Alongside hard work, Fernando also prized humor and had a keen sense of the absurd. As one colleague observed, "He was often comically indignant about what he regarded as some insufferable cultural absurdity perpetrated by fools, usually Americans, who were not as Spanish as he in their attitude." What this fellow faculty member may not have seen was that Fernando was equally critical and even impatient with outdated aspects of Spanish culture and with arrogant Spaniards. He understood irony well.
His inability to suffer fools coincided with his ability to attract the more brilliant students in Spanish, who remember him fondly and who often understood Fernando better than did some of his own colleagues. Friends in Oberlin today recall his stories, his laughter, and his jokes at parties. They also remember his thoughtful meals, and his ability and readiness to dance a paso doble, a waltz, or a tango with a willing partner.

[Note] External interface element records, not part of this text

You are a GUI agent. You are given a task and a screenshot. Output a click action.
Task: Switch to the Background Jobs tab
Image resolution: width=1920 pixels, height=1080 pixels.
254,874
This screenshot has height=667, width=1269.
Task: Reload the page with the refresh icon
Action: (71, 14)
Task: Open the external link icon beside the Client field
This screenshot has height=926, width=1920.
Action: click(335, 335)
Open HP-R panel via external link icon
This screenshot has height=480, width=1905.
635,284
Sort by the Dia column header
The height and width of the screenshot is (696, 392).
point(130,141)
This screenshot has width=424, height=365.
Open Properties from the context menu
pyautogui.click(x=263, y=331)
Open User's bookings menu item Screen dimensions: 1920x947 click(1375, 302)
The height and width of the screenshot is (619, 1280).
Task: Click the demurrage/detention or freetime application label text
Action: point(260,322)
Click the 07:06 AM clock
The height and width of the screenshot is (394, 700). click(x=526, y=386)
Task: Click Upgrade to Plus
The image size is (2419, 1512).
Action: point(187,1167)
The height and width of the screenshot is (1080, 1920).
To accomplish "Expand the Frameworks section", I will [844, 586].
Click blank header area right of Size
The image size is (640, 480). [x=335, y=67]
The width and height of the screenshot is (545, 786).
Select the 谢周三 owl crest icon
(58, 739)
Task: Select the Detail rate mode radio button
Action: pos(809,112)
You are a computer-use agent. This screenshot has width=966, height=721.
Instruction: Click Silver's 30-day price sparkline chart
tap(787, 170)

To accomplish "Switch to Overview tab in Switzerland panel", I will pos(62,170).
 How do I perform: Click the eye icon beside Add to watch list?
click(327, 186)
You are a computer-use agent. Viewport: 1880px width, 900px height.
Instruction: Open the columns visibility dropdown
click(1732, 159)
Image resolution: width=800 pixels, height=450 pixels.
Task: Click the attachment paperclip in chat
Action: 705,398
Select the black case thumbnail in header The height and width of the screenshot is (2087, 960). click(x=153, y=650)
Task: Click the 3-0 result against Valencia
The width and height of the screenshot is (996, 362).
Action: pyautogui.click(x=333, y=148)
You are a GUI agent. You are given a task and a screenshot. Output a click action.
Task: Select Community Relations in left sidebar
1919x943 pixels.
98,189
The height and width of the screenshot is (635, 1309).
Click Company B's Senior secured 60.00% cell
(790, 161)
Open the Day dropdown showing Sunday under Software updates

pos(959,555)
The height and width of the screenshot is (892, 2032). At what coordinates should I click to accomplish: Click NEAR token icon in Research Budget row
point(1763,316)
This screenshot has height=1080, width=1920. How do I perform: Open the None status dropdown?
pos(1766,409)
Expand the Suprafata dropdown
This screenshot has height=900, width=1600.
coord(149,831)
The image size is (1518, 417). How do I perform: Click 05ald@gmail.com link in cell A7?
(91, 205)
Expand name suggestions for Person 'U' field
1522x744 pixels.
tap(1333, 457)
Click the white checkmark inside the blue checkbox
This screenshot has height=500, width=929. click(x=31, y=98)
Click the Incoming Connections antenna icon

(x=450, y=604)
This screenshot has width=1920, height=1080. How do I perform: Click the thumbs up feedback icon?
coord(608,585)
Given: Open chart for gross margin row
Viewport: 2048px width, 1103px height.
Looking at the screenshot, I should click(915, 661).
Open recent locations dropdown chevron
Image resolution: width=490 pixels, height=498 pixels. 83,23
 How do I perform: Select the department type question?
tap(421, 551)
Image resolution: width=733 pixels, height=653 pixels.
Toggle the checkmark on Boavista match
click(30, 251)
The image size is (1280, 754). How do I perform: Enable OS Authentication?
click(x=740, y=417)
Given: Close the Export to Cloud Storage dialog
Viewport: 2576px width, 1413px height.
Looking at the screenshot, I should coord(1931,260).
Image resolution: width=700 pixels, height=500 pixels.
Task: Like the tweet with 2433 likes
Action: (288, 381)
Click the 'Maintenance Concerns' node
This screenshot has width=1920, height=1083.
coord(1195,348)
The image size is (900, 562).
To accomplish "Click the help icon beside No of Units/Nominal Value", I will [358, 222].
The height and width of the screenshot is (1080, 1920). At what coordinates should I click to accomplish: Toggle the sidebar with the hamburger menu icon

After his retirement from Oberlin in 1997 Fernando moved to Florida, where he happily and solitarily worked on his fiction, traveling occasionally and visiting his two daughters and grandchildren. Despite his struggle with cancer in his last years, he continued to "refashion" himself, remaining always elegant, and always lucid.
Ana C. Cara is a professor of Hispanic studies at Oberlin. This Memorial Minute was adopted by a standing vote of the General Faculty of Oberlin College on February 20, 2008.
Barbara Seaman, a writer and women’s health advocate who early on challenged the safety of the birth control pill and hormone replacement therapy, died February 27, 2008, at her home in New York City. Ms. Seaman, who once told OAM that she "drifted through writing courses at Oberlin and stalled at the sciences," wrote the 1969 groundbreaking book, The Doctors’ Case Against the Pill, which cautioned about the pill’s then little-known side effects, such as heart attacks, strokes, and depression. In 1975, she co-founded the National Women’s Health Network, an advocacy/watchdog group that fought to give women the right to information about medical treatments and alternatives. Her work led to congressional hearings in 1970 that resulted in warning labels and patient-information inserts for birth control pills.
Diagnosed with lung cancer last year, Ms. Seaman wrote the following statement with her doctor and friend, Diane Meier ’73, just four days before her death: "Barbara sought palliative care from Diane, whom she met in 1973 at Oberlin College. Palliative care allowed Barbara to remain at home, complete two books, send six boxes of archives on women’s health to the Schlesinger Library at Harvard, and be comfortable and in total control of her time and life for many months. Barbara lived fully as herself and as an author to the end of her life, defined by herself, her family, and her work, and not by her illness."
Ms. Seaman is survived by two daughters, including Shira Seaman '83, a son, Noah '79, two sisters, and four grandchildren.